[START SUPPLIED INFORMATION]

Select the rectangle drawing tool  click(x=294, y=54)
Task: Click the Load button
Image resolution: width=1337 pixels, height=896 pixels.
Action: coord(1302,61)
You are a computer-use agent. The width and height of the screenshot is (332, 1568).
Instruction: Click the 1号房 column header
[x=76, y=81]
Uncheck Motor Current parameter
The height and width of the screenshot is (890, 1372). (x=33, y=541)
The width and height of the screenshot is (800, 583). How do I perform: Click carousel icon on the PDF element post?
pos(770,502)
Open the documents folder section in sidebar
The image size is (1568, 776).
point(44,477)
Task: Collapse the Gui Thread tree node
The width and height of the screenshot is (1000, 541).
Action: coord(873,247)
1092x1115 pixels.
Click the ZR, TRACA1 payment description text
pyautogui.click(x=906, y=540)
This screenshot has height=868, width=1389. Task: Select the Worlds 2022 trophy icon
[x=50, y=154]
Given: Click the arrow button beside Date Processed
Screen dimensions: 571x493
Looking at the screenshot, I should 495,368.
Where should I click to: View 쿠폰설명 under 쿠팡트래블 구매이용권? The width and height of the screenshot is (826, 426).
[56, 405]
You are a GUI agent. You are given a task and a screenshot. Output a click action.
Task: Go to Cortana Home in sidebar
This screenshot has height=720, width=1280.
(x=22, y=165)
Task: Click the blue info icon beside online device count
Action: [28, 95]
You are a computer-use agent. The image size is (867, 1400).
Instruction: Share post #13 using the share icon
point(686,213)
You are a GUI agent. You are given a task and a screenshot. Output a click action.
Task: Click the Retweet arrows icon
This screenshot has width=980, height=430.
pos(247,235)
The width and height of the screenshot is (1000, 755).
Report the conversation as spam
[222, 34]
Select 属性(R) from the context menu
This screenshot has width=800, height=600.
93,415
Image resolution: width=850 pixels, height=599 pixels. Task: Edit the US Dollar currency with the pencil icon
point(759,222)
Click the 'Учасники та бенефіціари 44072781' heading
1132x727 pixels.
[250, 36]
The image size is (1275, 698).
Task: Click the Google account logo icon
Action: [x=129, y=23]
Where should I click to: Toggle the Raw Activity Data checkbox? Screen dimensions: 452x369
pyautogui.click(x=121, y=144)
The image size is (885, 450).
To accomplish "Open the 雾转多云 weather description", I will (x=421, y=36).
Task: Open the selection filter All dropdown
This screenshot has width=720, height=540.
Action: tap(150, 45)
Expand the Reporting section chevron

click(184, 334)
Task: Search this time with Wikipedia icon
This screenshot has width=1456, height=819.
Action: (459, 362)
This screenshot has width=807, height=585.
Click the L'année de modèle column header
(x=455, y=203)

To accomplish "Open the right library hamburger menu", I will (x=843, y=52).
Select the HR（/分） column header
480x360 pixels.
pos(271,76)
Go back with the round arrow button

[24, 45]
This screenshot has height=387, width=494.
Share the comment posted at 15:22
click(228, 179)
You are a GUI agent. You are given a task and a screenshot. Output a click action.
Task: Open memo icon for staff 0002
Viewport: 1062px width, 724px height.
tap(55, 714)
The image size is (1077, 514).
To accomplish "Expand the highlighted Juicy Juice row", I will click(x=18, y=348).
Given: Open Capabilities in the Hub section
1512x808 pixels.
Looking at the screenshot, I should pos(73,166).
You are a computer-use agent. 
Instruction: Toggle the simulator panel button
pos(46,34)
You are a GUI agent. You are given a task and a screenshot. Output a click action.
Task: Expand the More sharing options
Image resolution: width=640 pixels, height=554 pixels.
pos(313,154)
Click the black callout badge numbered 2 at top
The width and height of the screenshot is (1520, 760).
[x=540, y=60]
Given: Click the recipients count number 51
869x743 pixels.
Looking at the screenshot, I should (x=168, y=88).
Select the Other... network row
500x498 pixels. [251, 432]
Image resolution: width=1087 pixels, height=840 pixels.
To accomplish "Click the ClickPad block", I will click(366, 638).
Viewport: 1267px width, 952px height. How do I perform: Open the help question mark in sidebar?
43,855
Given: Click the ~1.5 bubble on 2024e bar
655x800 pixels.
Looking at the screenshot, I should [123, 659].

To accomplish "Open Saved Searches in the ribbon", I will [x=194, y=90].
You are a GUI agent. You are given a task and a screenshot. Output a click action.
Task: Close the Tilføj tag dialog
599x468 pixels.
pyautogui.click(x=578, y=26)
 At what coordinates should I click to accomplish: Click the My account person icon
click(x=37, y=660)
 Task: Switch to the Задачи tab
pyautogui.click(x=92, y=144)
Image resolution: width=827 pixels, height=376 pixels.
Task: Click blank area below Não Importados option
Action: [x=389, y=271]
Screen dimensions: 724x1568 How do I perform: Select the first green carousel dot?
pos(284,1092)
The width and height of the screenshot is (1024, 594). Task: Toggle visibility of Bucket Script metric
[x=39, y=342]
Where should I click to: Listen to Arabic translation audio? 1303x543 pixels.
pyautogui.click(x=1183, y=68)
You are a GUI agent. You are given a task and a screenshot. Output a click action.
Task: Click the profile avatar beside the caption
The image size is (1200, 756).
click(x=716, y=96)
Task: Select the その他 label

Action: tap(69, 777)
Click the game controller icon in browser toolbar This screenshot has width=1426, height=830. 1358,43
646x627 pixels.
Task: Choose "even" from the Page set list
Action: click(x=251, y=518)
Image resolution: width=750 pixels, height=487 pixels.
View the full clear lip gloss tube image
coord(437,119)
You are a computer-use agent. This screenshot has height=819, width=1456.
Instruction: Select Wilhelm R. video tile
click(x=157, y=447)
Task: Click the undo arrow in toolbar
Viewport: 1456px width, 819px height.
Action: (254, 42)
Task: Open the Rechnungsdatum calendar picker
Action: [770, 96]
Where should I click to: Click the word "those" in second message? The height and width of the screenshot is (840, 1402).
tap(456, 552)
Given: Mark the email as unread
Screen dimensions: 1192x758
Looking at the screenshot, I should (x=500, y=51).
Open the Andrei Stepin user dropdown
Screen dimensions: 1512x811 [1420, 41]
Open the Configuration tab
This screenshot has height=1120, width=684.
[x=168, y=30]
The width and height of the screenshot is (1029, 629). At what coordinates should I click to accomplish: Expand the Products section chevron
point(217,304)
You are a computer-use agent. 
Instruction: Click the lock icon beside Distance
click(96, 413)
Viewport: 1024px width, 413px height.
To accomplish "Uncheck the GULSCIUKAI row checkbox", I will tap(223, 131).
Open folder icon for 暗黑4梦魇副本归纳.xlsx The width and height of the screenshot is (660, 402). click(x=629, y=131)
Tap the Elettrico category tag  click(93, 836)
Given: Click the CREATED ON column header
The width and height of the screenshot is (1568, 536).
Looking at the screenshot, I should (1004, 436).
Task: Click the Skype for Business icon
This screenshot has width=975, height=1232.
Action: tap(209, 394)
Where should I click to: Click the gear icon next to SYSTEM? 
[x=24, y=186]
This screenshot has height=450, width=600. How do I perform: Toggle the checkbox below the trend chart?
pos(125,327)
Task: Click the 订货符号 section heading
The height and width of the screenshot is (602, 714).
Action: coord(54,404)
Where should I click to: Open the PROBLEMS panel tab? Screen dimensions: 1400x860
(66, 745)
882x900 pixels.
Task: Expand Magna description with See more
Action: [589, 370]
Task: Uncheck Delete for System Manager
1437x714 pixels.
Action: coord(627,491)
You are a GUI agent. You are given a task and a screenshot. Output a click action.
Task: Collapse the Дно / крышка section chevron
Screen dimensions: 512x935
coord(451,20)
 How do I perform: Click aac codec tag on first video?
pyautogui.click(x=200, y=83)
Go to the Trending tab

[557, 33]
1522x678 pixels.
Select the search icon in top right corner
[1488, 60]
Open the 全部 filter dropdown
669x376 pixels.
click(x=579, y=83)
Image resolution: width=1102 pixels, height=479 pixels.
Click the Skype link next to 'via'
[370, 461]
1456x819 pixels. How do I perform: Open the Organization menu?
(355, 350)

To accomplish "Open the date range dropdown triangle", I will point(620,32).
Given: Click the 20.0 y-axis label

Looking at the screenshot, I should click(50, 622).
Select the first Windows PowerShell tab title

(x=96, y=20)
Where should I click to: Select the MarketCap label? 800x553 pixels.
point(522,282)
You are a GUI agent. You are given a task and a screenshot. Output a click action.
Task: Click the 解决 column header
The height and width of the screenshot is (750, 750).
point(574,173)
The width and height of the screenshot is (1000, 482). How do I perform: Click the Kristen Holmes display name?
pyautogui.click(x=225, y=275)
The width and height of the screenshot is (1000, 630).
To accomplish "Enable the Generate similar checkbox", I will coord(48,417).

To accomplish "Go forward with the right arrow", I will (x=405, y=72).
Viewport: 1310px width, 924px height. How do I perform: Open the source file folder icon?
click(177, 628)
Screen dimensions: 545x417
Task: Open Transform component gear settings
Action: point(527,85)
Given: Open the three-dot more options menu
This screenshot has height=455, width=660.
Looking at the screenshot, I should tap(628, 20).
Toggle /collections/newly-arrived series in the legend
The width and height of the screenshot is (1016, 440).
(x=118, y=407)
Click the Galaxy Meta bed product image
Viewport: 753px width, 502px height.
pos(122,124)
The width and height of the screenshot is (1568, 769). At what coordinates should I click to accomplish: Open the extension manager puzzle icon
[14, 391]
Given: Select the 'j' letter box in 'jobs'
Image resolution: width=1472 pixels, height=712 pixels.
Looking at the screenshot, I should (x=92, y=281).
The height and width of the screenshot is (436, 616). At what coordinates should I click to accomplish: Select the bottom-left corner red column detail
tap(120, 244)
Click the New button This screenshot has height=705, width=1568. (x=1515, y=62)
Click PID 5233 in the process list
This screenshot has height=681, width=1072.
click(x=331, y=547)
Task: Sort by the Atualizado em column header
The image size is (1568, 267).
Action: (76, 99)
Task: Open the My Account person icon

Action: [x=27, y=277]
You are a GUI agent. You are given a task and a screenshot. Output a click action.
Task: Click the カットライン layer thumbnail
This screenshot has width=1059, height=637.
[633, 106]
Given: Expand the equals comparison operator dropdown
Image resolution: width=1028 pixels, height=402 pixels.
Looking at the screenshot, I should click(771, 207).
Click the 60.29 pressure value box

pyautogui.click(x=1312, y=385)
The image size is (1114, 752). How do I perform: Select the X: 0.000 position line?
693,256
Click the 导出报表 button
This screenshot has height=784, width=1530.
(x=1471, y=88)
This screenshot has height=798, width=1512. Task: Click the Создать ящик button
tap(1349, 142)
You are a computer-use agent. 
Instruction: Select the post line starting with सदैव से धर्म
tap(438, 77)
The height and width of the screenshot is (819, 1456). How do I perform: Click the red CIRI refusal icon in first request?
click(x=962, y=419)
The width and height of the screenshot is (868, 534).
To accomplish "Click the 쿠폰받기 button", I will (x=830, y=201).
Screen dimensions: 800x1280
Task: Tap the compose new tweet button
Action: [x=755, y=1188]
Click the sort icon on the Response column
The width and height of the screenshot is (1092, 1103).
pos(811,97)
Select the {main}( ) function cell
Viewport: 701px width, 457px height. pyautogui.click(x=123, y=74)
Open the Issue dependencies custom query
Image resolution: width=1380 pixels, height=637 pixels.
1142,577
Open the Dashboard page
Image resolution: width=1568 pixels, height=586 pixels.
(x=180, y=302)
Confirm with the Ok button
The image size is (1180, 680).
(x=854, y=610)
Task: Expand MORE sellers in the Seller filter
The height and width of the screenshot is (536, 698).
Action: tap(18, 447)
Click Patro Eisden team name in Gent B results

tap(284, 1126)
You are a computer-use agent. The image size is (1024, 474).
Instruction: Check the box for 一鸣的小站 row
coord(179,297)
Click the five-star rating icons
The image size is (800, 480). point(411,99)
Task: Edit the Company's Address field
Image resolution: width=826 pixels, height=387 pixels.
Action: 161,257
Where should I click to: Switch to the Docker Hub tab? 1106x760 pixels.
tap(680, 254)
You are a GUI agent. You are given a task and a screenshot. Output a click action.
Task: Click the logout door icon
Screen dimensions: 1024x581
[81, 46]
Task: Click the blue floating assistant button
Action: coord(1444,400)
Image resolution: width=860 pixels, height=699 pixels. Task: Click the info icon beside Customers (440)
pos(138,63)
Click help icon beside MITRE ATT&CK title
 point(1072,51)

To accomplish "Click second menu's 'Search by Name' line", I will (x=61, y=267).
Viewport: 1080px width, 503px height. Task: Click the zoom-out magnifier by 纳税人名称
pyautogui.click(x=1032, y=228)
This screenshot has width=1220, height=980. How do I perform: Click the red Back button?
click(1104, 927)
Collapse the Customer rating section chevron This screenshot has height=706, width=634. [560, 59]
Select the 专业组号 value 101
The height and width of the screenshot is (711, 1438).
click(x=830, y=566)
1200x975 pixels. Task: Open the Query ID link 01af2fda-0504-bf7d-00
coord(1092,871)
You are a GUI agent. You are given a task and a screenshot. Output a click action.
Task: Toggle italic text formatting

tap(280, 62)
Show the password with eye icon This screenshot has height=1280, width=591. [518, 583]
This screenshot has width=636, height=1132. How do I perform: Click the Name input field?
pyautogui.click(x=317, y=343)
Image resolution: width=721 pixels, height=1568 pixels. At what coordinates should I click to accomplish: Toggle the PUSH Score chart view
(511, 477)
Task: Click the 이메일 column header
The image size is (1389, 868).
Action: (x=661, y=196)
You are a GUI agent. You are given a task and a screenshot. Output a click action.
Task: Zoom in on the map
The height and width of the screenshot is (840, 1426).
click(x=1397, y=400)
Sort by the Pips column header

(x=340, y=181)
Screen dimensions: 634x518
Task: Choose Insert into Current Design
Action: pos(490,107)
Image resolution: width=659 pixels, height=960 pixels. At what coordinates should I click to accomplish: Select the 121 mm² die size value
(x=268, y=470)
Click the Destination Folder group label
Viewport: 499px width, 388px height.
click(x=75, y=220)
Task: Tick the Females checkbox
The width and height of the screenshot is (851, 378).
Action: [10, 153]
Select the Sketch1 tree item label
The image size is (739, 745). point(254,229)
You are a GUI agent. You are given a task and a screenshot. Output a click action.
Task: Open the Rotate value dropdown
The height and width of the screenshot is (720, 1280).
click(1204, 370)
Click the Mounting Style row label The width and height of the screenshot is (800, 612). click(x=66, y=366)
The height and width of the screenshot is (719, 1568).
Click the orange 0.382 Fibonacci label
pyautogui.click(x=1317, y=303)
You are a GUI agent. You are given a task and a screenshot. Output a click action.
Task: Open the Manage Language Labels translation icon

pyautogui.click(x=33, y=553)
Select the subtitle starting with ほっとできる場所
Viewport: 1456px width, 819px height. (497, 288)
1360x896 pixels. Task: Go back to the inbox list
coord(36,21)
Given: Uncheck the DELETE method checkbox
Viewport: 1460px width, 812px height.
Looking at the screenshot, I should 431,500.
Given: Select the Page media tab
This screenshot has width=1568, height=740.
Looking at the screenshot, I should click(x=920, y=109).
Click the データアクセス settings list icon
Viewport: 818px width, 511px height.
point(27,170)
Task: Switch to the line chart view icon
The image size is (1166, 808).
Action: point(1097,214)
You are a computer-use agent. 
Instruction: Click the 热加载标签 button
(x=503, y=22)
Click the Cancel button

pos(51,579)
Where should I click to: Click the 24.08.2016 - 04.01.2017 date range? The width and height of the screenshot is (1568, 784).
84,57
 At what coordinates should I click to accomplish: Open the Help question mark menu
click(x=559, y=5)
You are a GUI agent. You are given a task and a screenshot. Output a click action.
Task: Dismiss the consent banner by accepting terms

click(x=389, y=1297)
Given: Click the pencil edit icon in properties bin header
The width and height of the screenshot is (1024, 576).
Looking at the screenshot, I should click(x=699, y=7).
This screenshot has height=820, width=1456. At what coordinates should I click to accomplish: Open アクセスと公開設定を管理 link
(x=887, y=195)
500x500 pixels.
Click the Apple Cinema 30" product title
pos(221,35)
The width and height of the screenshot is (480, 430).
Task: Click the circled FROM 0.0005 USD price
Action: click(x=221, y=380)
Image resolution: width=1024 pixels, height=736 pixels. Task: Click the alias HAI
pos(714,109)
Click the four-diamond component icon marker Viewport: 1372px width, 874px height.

[END SUPPLIED INFORMATION]

__GOAL OF THE EXERCISE__
Please copy out, word for word, everything in the data from the line containing "Given: Expand the" down to the line containing "click(x=962, y=419)", including both of those lines.

__RESPONSE FOR THIS EXERCISE__
Given: Expand the equals comparison operator dropdown
Image resolution: width=1028 pixels, height=402 pixels.
Looking at the screenshot, I should click(771, 207).
Click the 60.29 pressure value box

pyautogui.click(x=1312, y=385)
The image size is (1114, 752). How do I perform: Select the X: 0.000 position line?
693,256
Click the 导出报表 button
This screenshot has height=784, width=1530.
(x=1471, y=88)
This screenshot has height=798, width=1512. Task: Click the Создать ящик button
tap(1349, 142)
You are a computer-use agent. 
Instruction: Select the post line starting with सदैव से धर्म
tap(438, 77)
The height and width of the screenshot is (819, 1456). How do I perform: Click the red CIRI refusal icon in first request?
click(x=962, y=419)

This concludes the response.